Merry Wanderer of the Night  + [Memory Monday]

Memory Monday — It's Gale!!

Today for our Memory Monday guest, I have Gale! She's an author with a really interesting back story! Check out her bio and hear her talk about childhood favorites!:) Here is a link to her blog- http://www.galeminchew.bravejournal.com

My Bio:

Gale Minchew is a licensed psychologist who resides in East Texas with her husband and two children. In her professional practice, Dr. Minchew specializes in issues related to children and families. However, over the past couple of years, she has consulted with adults and children who have experienced a broad range of paranormal phenomena, as well.

Over the past 14 years, Dr. Minchew has written several works of fiction, in addition to completing a dissertation. While she has become adept at technical writing through her professional practice, Dr. Minchew’s heart is with young adult fiction. She strives to provide a cross-over experience that engenders the creativity and interest the adult population craves while upholding some of the core values that are so lacking in many of the current works of young adult fiction on the market. Shadows of Destiny is Dr. Minchew’s first published fiction novel.

The Sidewalk Ends Here…

I don’t remember any books from my childhood. At least, that’s what I thought. When I first tried to conger up memories of reading, I drew a complete blank. Yes, I couldn’t think of one single book! So, I decided to delve a little further into my mind and came up with the cute teddy bear board book my mom read to me as a toddler, Cinderella, and The Princess and the Pea. I still have that little teddy bear book and will always cherish it. But, can that really be all I remember reading as a child? Pulling those memories from the frayed edges of my mind soon buried me under a wave of book covers and authors. Oh! What about the Sweet Valley High series by Francine Pascal? I read that series incessantly during my teen years. I remember spending so much money on those books…and it became a challenge…buying, reading, and arranging all those books on my shelf in chronological order. Then, a little further back I remembered some required reading from middle school…Are You There God? It’s Me, Margaret by Judy Blume and the life and writings of Edgar Allen Poe. I admit, I didn’t care for Judy Blume, but I was fascinated with Edgar Allen Poe…The Raven, The Tell Tale Heart, The Masque of the Red Death, The Pit and the Pendulum, and so on. But, I still wonder why they had Poe as required reading for a 13 year old! It was probably my fascination with Poe that led to my interest in crime/suspense/mystery novels. So, it was only logical that by high school, I had moved on to Dean Koontz, Stephen King, and Anne Rice.

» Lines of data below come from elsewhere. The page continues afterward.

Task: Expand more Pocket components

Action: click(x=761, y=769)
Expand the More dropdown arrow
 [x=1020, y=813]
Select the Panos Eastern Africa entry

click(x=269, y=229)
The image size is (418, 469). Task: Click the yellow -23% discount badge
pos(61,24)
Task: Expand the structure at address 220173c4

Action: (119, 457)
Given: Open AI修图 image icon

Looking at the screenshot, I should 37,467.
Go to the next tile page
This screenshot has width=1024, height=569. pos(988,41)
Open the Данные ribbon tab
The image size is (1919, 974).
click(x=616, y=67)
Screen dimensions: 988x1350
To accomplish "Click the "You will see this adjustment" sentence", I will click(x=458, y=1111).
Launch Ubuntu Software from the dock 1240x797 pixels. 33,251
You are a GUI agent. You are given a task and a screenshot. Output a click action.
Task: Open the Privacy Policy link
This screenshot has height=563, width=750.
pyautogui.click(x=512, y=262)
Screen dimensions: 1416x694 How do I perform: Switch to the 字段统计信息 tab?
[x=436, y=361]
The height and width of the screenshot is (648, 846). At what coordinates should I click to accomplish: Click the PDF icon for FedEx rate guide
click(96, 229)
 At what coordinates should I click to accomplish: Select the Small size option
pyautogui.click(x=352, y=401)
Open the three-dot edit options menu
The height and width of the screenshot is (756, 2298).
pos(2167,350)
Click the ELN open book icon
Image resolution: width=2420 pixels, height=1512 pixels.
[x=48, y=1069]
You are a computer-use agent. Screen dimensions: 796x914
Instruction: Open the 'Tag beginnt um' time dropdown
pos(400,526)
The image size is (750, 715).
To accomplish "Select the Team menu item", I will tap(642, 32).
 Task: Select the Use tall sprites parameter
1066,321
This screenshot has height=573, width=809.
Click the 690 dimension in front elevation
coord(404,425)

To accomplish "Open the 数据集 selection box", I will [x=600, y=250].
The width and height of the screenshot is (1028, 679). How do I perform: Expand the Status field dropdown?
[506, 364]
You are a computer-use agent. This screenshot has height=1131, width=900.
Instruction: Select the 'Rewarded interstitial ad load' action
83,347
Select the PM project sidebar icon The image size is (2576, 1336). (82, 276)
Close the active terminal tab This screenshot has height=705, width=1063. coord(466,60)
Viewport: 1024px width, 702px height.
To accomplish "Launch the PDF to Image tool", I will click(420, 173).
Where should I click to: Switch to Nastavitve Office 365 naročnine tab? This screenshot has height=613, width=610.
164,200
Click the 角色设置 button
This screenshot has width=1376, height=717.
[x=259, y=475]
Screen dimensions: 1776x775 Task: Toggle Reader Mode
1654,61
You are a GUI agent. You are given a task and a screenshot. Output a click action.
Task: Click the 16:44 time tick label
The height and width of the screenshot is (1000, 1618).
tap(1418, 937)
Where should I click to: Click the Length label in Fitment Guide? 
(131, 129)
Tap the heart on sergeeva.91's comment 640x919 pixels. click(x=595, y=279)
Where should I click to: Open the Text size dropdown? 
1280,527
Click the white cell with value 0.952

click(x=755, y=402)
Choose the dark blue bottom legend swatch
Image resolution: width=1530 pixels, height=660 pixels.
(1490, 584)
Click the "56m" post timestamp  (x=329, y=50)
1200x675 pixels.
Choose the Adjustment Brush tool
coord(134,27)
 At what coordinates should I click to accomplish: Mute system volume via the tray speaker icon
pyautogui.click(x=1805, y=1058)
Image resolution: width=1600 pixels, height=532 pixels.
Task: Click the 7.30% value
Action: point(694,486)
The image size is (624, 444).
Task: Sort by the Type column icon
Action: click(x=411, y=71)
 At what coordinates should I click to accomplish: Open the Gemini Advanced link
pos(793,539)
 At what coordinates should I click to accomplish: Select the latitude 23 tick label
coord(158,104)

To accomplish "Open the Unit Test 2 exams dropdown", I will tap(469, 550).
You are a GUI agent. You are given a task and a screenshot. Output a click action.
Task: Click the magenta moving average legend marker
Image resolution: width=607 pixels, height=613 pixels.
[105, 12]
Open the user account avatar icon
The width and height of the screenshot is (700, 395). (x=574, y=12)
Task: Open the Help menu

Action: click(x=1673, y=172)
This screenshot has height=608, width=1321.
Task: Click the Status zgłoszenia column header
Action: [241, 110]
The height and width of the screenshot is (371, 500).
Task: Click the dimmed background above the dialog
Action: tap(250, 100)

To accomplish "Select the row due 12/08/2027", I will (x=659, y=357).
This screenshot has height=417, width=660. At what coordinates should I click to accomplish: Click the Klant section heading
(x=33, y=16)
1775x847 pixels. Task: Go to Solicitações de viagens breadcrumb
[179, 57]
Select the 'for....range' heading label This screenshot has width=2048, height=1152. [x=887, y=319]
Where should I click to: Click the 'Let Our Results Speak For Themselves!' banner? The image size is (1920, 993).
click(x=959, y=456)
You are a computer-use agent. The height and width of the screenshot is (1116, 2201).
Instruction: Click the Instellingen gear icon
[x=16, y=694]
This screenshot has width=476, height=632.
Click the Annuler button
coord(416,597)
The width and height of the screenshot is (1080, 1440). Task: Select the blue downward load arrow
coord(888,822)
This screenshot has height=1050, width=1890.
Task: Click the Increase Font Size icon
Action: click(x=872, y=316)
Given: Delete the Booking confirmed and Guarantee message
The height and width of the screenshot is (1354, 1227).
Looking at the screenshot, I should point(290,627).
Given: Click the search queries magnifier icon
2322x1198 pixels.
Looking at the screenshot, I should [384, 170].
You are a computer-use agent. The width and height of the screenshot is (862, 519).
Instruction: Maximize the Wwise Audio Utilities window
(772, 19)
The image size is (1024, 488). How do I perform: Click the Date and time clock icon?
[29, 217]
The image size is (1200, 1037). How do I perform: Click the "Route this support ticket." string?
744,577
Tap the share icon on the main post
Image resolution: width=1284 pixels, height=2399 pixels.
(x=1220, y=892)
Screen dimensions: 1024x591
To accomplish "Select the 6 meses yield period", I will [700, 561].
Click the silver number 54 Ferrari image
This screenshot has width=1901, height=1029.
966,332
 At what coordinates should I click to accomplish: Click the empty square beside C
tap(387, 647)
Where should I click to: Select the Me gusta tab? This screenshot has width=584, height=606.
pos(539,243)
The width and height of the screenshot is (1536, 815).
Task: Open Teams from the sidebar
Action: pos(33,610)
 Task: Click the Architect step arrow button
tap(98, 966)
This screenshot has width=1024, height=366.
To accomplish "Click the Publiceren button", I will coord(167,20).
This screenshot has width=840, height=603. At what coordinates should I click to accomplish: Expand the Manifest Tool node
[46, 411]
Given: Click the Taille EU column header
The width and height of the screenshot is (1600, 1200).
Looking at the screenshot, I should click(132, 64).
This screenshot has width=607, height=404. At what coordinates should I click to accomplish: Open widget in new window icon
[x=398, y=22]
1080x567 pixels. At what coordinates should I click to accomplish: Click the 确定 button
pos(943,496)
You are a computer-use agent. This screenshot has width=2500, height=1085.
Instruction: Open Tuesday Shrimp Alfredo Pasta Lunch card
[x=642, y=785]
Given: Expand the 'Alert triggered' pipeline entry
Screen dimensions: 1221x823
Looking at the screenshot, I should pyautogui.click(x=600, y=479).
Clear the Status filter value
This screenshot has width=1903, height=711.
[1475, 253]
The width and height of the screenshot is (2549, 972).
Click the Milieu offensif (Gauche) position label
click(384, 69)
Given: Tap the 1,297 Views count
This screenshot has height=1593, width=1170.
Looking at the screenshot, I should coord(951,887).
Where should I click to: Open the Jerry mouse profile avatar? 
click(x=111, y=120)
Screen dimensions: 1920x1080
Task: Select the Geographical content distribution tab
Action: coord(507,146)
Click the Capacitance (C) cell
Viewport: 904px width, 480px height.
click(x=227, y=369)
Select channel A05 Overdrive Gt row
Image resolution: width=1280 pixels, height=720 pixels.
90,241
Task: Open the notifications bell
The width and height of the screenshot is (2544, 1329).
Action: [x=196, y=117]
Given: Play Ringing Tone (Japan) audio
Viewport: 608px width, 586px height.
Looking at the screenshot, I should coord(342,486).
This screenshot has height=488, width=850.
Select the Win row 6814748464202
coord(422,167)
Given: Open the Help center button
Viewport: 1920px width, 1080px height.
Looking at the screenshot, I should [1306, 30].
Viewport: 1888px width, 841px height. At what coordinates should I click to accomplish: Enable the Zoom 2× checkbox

I continued to ponder the books I read as a child and found that with all the authors, titles, and genres flowing through my mind, I continuously returned to fourth grade. It was a magical year, I suppose…a time for trading stickers with my friends, staying out of the clutches of boys chasing girls on the playground, and my first introduction to poetry. Now, I admit I would have done almost anything to not go outside for recess, as you can imagine! Quite coincidentally, my fourth grade teacher, Mrs. Joyce Sigler, had an exciting project for me and a friend in lieu of play time. At recess, she would tape a large sheet of white paper on the wall and place the overhead projector in just the right spot for maximum size. She would then place a transparency on the overhead glass, and my friend and I would carefully trace the letters and drawings onto the plain white paper. That simple job made me feel important! And, unbeknownst to me at the time, I learned about poetry and how to make that funny little lower case ‘a’. I mean, who really writes an ‘a’ like that? Ultimately, I ended up reading the entire book from which the transparencies were made. What an exciting experience at such an impressionable time in my young life!

You may wonder what poetry could possibly fill a fourth grader with so much excitement. This poetry was magical, complete with funny drawings…a book filled of stories such as Sarah Cynthia Sylvia Stout who would not take the garbage out, a crocodile who went to the dentist, and little Peggy Ann McKay who was so sick she could not go to school today! Yes, Where the Sidewalk Ends by Shel Silverstein became my favorite book that year. That year became one of my most memorable years in school and, by my estimation, served as a catalyst for my growing love of books.

I now share Mr. Silverstein’s books with my own children. Not only Where the Sidewalk Ends, but A Light in the Attic, Falling Up, and The Giving Tree, as well. Will my fourth grader have the same memories about reading these books as I have? Probably not, but I hope to make an impression as great as that given to me all those years ago by one very special fourth grade teacher and Shel Silverstein!

What a fun post Gale!! I'm pretty much the only person I know who didn't love Shel Silverstein growing up, and I tried to read him a while ago and... eh. Still don't love. But I loved hearing your story! And even though I don't love Shel, his are definitely books I'll have for my future kids! Thanks so much for guesting for me today!